Phenol is a weaker acid than acetic acid because its conjugate base, the phenoxide ion, is less stable than the acetate ion. This difference in stability arises from the fact that the negative charge in the phenoxide ion is delocalized into the aromatic ring through resonance, but this delocalization is less effective at stabilizing the charge compared to the resonance stabilization in the acetate ion.
What is the role of resonance in the acidity of phenol and acetic acid?
Resonance plays a crucial role in stabilizing the conjugate base after an acid donates a proton. In acetic acid, the negative charge on the acetate ion is delocalized equally over two oxygen atoms through resonance. This symmetrical charge distribution makes the acetate ion highly stable. In phenol, the negative charge on the phenoxide ion is delocalized into the benzene ring, but it is primarily localized on the oxygen atom and only partially spread to the ortho and para positions of the ring. This less effective delocalization makes the phenoxide ion less stable than the acetate ion.
How does the inductive effect influence the acidity of phenol and acetic acid?
The inductive effect also contributes to the difference in acidity. In acetic acid, the methyl group is an electron-donating group, which might seem to destabilize the acetate ion. However, the strong resonance stabilization of the acetate ion overcomes this effect. In phenol, the aromatic ring exerts a weak electron-withdrawing inductive effect, which can slightly stabilize the phenoxide ion. Despite this, the overall stabilization from resonance is still weaker in phenol than in acetic acid, making phenol the weaker acid.
What are the pKa values of phenol and acetic acid?
The pKa values provide a quantitative measure of acidity. A lower pKa indicates a stronger acid. The following table compares the pKa values of phenol and acetic acid:
| Compound | pKa Value | Relative Acidity |
|---|---|---|
| Acetic acid | 4.76 | Stronger acid |
| Phenol | 10.0 | Weaker acid |
As shown, acetic acid has a pKa of 4.76, while phenol has a pKa of 10.0. This difference of over 5 pKa units confirms that acetic acid is significantly stronger than phenol.
How does the solvation of conjugate bases affect acidity?
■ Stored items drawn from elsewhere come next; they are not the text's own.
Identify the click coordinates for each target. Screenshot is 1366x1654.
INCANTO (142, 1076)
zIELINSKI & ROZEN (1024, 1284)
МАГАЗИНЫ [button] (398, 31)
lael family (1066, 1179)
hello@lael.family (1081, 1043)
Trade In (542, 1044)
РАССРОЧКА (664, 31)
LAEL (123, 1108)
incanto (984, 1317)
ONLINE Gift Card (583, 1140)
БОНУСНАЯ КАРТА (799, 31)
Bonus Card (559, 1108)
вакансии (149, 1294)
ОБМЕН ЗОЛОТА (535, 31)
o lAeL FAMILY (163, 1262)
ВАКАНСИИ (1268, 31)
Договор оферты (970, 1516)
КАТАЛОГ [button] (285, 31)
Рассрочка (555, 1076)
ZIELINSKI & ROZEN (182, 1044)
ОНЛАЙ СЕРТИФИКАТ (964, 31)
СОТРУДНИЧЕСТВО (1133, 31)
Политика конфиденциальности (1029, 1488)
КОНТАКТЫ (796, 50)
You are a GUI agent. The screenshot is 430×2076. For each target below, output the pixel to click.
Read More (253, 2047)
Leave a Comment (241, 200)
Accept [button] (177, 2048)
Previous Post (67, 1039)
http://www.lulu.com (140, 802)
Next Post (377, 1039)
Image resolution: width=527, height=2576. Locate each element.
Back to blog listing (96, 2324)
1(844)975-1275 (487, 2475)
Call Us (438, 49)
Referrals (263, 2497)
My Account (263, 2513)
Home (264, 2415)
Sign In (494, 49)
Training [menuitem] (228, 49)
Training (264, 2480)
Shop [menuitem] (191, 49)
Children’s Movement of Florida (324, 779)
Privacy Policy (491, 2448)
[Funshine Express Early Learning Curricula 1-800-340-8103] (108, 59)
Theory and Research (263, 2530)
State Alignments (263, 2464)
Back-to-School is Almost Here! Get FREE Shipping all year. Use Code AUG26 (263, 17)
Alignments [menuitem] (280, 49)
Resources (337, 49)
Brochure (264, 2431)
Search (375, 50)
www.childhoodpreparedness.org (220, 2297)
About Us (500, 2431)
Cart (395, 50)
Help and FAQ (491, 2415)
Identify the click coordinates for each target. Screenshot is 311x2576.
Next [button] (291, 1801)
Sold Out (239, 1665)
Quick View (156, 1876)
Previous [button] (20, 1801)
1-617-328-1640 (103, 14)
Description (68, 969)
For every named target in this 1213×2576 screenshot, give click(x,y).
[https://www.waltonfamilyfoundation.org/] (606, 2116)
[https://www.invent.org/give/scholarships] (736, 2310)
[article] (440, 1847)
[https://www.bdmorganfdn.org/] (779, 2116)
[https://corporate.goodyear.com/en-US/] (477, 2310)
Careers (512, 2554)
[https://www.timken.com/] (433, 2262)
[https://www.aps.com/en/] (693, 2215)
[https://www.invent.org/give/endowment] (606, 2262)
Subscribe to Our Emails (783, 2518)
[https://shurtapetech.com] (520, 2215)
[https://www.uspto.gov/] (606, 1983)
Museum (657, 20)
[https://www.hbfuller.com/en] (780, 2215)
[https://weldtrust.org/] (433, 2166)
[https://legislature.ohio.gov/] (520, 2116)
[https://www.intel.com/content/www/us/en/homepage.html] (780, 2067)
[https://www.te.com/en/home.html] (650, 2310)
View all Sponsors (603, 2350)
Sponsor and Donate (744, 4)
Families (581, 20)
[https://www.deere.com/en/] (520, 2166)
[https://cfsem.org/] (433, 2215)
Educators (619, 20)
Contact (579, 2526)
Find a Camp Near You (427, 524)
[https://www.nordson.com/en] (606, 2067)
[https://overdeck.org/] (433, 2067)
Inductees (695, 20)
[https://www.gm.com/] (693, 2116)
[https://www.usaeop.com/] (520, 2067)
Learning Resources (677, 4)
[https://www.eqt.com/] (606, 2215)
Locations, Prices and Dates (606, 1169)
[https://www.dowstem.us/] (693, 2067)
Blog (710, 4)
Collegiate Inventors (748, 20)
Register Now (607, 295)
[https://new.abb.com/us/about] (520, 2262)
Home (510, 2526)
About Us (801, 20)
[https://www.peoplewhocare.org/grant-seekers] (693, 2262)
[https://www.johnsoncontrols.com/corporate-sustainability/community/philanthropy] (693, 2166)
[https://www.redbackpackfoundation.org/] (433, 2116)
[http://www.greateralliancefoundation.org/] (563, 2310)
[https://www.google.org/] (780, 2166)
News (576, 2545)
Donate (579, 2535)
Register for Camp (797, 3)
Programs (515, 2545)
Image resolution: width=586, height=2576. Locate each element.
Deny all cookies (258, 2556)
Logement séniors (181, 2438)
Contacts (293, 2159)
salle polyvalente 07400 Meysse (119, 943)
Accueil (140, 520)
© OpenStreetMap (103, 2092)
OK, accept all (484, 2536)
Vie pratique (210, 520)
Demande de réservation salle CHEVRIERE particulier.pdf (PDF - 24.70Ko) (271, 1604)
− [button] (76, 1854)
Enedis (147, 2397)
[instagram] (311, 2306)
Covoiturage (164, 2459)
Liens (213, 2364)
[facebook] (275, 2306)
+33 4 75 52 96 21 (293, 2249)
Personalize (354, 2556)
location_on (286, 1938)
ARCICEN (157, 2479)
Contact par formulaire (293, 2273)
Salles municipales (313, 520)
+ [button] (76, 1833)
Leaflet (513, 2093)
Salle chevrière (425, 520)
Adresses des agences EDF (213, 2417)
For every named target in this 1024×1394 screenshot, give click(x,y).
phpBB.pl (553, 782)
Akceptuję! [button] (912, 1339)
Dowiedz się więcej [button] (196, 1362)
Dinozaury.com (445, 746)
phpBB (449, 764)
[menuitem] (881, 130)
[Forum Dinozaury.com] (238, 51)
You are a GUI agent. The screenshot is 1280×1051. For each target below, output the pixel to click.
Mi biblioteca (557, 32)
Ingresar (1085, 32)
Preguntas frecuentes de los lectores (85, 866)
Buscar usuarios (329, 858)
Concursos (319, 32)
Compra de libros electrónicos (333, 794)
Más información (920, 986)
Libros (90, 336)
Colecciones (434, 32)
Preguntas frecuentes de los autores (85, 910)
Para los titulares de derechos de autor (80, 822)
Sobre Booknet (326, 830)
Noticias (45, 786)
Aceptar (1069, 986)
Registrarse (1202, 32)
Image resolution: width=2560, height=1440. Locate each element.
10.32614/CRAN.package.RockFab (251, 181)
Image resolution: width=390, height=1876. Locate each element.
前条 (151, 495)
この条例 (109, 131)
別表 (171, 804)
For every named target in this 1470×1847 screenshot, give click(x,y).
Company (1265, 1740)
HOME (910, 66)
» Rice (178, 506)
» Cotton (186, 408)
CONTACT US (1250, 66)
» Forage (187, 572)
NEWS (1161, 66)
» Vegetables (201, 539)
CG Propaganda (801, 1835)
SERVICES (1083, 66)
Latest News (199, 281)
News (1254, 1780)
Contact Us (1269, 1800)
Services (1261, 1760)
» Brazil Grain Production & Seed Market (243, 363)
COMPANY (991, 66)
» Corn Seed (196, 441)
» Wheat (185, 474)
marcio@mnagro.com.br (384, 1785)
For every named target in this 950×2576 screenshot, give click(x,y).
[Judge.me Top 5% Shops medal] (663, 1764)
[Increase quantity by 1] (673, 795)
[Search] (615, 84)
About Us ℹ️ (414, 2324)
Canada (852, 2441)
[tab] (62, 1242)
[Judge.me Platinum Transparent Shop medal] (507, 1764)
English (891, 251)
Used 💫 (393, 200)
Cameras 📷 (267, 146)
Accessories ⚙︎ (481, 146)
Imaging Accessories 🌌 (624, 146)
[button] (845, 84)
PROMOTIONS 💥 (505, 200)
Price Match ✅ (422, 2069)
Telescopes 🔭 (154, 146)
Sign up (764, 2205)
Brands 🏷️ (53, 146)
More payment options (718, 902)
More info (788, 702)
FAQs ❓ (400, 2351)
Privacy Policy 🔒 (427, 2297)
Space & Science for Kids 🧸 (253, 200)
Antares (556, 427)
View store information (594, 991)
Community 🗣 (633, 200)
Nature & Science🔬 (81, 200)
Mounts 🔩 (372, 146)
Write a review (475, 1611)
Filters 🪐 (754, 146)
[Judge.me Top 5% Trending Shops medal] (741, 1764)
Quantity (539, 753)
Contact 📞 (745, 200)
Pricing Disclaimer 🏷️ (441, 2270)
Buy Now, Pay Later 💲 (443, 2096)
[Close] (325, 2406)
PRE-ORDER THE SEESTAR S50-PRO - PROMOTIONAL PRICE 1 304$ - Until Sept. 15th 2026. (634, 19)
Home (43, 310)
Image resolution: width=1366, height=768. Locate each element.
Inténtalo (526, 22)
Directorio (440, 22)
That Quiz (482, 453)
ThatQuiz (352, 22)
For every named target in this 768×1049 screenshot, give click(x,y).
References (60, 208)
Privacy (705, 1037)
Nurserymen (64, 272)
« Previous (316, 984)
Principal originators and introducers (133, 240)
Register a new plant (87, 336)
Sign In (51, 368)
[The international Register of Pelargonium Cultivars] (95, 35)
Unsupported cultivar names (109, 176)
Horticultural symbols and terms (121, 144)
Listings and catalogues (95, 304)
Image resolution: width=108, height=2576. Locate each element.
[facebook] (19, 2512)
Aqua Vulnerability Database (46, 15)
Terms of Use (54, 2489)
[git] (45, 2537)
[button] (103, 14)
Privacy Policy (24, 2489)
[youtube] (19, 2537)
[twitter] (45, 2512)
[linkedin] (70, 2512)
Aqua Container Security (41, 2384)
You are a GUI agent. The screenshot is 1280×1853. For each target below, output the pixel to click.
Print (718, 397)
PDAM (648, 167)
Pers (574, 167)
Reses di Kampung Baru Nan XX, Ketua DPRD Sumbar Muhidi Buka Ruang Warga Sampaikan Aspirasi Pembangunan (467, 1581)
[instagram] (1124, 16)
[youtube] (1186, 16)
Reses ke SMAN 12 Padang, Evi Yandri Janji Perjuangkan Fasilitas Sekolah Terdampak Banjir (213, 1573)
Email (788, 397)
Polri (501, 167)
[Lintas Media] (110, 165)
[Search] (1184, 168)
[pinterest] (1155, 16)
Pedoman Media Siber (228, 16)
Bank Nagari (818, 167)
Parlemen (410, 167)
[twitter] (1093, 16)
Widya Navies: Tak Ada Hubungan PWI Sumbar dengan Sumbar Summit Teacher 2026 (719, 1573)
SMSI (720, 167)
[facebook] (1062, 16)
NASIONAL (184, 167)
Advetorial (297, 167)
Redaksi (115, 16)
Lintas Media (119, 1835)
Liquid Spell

Solvation also impacts the stability of conjugate bases. The acetate ion is small and its negative charge is concentrated on two oxygen atoms, allowing it to be effectively solvated by water molecules through hydrogen bonding. This solvation further stabilizes the acetate ion. The phenoxide ion is larger and its negative charge is more spread out over the aromatic ring, making it less effectively solvated. Poorer solvation contributes to the lower stability of the phenoxide ion, reinforcing why phenol is a weaker acid than acetic acid.